The problem of the Turkish minority in Bulgaria continued into the 1980s. Because birth rates among the Turks remained relatively high while Bulgarians approached a zero-growth birth rate in 1980, Bulgarian authorities sought to mitigate the impact of growing Turkish enclaves in certain regions. While Bulgaria discontinued its liberal 1969 emigration agreement with Turkey (presumably to prevent a shortage of unskilled labor resulting from free movement of Turkish workers back to their homeland), in 1984 Bulgaria began a massive campaign to erase the national identity of Turkish citizens by forcing them to take Bulgarian names. Official propaganda justified forced assimilation with the assertion that the only "Turks" in Bulgaria were descended from the Bulgarians who had adopted Islam after the Ottoman occupation in the fourteenth century. This campaign brought several negative results. Bulgaria's international image, already damaged by events in the early 1980s, now included official discrimination against the country's largest ethnic minority. The resumption of terrorist attacks on civilians, absent for many years, coincided with the new policy. And Bulgaria's relations with Turkey, which had improved somewhat after a visit by Turkish President Kenan Evren to Bulgaria in 1982, suffered another setback.

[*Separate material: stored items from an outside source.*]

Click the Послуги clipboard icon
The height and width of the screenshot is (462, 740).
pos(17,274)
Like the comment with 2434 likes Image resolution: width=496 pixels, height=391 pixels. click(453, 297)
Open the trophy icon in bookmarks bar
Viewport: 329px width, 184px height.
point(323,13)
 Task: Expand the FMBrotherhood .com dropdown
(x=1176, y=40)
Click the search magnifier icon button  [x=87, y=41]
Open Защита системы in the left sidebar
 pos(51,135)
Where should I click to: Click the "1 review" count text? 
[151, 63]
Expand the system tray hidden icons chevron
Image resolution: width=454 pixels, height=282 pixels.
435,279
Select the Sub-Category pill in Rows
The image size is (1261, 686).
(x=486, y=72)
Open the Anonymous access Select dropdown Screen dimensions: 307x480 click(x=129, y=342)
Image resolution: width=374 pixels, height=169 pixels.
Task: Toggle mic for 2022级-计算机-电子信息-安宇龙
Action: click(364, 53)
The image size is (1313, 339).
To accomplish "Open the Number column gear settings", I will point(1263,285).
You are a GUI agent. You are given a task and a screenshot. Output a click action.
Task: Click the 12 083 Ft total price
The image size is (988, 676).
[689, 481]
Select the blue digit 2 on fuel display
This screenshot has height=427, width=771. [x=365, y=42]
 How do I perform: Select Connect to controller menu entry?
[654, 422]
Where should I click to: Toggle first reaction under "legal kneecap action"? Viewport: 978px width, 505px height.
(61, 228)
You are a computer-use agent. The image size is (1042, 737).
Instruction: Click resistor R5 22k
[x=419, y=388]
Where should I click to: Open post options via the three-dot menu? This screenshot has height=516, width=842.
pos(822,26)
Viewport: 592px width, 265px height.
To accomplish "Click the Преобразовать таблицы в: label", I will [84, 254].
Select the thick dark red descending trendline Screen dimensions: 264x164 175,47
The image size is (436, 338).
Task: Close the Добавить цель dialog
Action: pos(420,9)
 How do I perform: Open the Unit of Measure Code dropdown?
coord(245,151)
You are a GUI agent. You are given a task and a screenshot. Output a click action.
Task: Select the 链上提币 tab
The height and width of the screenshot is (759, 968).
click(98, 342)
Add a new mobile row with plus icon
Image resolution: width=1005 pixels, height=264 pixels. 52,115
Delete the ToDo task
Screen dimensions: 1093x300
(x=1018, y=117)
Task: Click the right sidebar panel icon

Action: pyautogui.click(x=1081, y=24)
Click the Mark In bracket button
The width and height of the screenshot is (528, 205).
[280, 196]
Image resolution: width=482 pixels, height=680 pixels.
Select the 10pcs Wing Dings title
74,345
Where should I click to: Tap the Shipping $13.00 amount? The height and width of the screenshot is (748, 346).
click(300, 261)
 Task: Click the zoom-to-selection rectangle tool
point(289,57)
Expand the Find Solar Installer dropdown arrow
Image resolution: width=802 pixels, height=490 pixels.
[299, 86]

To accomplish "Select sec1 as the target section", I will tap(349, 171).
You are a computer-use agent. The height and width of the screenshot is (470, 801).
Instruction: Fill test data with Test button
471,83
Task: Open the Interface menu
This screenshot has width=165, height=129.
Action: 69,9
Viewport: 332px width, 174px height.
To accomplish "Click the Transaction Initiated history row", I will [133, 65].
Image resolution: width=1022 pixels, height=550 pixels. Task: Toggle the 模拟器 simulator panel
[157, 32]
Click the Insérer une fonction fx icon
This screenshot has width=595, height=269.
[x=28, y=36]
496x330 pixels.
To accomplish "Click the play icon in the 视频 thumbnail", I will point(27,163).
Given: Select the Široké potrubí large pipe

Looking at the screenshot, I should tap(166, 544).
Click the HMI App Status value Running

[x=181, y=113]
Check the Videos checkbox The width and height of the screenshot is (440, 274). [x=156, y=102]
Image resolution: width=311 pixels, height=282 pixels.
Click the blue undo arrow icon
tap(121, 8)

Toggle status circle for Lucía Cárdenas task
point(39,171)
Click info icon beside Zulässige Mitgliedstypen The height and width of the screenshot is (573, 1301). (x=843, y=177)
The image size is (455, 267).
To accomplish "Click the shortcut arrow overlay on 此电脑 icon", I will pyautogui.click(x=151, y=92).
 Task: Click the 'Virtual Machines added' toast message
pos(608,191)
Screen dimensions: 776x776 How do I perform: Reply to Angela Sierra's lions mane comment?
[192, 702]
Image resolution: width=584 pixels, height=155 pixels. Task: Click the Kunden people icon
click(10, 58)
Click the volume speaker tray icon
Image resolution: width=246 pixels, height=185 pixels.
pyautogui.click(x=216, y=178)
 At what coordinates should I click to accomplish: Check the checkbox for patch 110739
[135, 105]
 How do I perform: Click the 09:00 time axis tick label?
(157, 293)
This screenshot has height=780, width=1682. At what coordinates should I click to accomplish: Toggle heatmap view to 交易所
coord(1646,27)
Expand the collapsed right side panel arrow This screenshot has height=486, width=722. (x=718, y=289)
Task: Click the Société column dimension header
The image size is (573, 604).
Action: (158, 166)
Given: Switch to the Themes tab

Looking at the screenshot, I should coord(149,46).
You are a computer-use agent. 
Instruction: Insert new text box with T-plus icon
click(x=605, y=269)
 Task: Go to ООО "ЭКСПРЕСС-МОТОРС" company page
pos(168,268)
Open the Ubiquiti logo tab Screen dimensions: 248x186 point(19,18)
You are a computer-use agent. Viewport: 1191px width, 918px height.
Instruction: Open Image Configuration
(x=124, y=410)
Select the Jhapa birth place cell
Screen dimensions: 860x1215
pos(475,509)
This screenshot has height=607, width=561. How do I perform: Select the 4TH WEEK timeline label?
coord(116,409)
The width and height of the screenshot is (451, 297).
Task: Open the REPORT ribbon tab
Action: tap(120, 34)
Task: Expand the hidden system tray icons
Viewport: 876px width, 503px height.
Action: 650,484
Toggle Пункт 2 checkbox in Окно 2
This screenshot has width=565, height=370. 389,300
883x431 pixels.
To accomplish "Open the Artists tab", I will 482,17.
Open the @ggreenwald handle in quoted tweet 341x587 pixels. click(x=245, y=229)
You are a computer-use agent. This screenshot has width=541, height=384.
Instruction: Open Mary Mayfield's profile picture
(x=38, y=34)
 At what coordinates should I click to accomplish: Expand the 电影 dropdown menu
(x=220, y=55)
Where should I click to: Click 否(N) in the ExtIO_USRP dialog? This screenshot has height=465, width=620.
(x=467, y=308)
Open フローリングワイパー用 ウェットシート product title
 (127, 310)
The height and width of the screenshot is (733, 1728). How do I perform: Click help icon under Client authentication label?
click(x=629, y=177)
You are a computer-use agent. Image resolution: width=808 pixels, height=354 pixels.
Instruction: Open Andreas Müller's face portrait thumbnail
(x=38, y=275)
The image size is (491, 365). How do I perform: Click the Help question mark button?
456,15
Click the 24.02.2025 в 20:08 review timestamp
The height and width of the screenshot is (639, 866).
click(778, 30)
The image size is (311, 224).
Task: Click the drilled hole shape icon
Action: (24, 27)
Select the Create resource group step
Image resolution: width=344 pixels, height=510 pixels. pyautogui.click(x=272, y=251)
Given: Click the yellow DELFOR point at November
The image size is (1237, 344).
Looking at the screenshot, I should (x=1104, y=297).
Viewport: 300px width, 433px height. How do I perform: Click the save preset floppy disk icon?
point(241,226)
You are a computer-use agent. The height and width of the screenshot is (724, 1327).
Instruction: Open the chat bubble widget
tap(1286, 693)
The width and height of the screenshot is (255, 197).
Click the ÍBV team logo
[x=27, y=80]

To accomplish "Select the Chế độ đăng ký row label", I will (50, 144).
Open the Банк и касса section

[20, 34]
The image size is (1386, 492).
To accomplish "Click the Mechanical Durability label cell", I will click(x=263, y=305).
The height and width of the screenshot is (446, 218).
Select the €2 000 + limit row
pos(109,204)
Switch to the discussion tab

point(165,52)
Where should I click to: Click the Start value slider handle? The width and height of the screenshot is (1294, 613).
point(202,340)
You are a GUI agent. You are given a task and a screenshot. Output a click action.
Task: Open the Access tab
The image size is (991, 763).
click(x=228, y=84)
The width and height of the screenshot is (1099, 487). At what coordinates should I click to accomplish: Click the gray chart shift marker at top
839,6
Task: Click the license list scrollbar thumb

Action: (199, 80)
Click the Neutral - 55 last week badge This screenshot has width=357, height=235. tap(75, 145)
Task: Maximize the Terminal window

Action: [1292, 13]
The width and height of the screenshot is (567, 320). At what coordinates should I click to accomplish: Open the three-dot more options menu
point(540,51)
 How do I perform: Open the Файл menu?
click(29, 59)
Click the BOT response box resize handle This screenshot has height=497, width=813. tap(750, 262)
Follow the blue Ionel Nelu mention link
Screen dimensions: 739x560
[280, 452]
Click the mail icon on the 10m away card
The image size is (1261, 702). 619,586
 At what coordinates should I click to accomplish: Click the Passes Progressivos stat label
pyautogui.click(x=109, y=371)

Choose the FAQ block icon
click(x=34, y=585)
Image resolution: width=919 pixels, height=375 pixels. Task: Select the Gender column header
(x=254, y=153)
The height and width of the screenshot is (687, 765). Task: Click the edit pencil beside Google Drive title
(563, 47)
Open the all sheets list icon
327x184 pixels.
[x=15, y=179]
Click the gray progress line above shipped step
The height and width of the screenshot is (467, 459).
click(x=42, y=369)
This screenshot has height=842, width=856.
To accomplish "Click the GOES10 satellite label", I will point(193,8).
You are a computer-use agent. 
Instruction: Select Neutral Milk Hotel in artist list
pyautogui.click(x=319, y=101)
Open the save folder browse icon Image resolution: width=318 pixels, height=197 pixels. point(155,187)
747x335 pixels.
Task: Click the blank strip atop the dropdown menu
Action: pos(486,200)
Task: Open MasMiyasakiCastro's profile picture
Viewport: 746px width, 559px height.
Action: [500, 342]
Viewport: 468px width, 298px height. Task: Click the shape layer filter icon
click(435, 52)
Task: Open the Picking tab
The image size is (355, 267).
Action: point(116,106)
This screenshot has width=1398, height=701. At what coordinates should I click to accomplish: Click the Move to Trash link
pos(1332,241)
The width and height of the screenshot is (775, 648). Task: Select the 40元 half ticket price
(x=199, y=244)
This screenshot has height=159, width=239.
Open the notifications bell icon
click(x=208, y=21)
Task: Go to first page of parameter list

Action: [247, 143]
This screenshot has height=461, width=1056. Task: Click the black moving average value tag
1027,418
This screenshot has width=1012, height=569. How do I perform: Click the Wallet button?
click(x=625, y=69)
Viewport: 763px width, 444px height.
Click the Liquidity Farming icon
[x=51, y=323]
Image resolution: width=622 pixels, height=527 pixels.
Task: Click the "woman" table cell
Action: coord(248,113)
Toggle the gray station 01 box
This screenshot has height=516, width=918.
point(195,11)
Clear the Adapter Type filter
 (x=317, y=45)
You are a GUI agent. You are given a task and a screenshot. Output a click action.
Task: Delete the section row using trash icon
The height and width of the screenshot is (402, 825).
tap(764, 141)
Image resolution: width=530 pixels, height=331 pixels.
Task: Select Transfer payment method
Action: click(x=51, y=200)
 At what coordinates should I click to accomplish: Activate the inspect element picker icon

Bulgaria's close reliance on the Soviet Union continued into the 1980s, but differences began to appear. Much of Zhivkov's success had come from the secure support of Nikita Khrushchev's successor, Leonid Brezhnev, with whom Zhivkov had a close personal relationship. By contrast, relations between Zhivkov and Brezhnev's successor, Iurii V. Andropov, were tense because Zhivkov had supported Andropov's rival Konstantin Chernenko as successor to Brezhnev. The advent of Mikhail S. Gorbachev as Soviet party leader in 1985 defined a new generational difference between Soviet and Bulgarian leadership. Gorbachev immediately declared that Bulgaria must follow his example in party reform if traditional relations were to continue.
By this time, the image of the BCP had suffered for several years from well-publicized careerism and corruption, and from the remoteness and advancing age of the party leadership (Zhivkov was seventy-four in 1985). The state bureaucracy, inordinately large in Bulgaria since the first post-liberation government of 1878, constituted 13.5 percent of the total national work force in 1977. Periodic anticorruption campaigns had only temporary effects. The ideological credibility of the party also suffered from the apparent failure of the NEM, whose goals were being restated by 1984. Although the BCP faced no serious political opposition or internal division in the early 1980s, the party launched campaigns to involve Bulgarian youth more fully in party activities. But these efforts had little impact on what party leaders perceived as serious and widespread political apathy. Thus, by 1985 many domestic and international signs indicated that the underpinning of the long, stable Zhivkov era was in precarious condition.